* **Work instructions**
Revise the items from the line with "Viewport: 1099px width, 857px height." to the line with "(x=416, y=70)" by changing "Undo" to "Redo", leaving every other character untouched.

Collected data
● ● ● ● ●

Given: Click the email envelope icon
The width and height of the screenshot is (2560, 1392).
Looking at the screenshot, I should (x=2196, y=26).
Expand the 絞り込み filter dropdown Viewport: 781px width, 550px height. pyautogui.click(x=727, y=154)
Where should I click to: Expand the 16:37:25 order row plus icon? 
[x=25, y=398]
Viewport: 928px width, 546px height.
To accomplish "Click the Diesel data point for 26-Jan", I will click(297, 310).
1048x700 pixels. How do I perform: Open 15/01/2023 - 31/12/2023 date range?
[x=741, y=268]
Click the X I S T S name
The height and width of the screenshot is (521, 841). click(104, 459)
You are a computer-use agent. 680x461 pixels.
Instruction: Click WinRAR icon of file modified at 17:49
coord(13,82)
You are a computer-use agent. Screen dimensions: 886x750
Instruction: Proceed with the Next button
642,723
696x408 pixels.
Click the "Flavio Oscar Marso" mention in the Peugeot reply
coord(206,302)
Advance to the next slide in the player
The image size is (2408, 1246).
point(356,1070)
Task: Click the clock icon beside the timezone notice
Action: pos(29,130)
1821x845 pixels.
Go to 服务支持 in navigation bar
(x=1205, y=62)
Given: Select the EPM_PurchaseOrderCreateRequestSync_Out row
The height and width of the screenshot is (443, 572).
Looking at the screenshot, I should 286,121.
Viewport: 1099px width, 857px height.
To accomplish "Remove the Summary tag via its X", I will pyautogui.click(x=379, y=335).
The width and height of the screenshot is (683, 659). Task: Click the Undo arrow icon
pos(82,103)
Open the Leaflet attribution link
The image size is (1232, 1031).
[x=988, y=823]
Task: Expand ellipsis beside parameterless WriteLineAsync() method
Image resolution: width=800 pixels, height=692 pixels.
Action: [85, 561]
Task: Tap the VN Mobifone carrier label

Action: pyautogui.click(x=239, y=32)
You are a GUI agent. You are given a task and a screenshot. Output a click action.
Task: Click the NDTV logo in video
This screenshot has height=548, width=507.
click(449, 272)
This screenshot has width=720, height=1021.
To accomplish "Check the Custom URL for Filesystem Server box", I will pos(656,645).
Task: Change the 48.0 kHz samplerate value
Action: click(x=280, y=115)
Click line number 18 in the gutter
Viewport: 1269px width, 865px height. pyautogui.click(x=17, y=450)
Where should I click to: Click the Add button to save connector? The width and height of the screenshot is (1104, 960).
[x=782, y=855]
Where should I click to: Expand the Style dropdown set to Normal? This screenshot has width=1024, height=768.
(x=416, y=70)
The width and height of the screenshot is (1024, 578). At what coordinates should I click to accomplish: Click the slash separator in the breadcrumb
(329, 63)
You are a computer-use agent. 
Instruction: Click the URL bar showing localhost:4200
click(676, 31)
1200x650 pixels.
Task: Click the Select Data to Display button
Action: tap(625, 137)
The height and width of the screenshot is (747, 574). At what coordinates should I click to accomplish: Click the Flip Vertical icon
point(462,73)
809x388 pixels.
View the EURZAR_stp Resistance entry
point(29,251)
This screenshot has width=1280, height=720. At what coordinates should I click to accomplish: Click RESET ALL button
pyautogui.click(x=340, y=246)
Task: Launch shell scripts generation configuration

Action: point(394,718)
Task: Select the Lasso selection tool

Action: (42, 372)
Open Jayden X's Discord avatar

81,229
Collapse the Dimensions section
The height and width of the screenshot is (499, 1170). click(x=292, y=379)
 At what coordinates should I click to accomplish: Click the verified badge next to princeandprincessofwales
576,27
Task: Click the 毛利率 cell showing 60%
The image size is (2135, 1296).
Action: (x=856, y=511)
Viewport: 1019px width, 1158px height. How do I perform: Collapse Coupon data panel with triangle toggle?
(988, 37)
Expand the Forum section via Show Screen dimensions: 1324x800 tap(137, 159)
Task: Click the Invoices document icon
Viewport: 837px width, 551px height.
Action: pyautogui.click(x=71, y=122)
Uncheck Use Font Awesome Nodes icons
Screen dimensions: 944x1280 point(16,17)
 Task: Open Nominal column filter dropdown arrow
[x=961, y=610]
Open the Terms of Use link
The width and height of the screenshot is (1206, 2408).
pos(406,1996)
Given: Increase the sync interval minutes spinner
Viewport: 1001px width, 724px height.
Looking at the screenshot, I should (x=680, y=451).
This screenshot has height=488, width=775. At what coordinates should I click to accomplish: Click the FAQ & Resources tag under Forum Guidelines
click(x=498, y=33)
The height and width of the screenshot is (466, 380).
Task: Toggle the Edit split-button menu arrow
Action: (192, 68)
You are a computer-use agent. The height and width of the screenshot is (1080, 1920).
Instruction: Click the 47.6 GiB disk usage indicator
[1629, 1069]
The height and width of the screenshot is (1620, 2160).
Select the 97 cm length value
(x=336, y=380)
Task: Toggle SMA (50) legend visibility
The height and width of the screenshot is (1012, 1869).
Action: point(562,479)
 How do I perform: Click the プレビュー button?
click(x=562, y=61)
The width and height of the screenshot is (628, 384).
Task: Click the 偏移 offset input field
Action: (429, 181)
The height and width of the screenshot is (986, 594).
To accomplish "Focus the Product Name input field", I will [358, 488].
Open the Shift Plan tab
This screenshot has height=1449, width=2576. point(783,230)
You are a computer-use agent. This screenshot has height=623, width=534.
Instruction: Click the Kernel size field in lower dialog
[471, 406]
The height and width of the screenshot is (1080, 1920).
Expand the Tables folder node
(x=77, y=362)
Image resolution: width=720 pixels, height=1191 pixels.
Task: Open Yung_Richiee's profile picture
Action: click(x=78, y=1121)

● ● ● ● ●

* **Result of this task**
Viewport: 1099px width, 857px height.
To accomplish "Remove the Summary tag via its X", I will pyautogui.click(x=379, y=335).
The width and height of the screenshot is (683, 659). Task: Click the Redo arrow icon
pos(82,103)
Open the Leaflet attribution link
The image size is (1232, 1031).
[x=988, y=823]
Task: Expand ellipsis beside parameterless WriteLineAsync() method
Image resolution: width=800 pixels, height=692 pixels.
Action: [85, 561]
Task: Tap the VN Mobifone carrier label

Action: pyautogui.click(x=239, y=32)
You are a GUI agent. You are given a task and a screenshot. Output a click action.
Task: Click the NDTV logo in video
This screenshot has height=548, width=507.
click(449, 272)
This screenshot has width=720, height=1021.
To accomplish "Check the Custom URL for Filesystem Server box", I will pos(656,645).
Task: Change the 48.0 kHz samplerate value
Action: click(x=280, y=115)
Click line number 18 in the gutter
Viewport: 1269px width, 865px height. pyautogui.click(x=17, y=450)
Where should I click to: Click the Add button to save connector? The width and height of the screenshot is (1104, 960).
[x=782, y=855]
Where should I click to: Expand the Style dropdown set to Normal? This screenshot has width=1024, height=768.
(x=416, y=70)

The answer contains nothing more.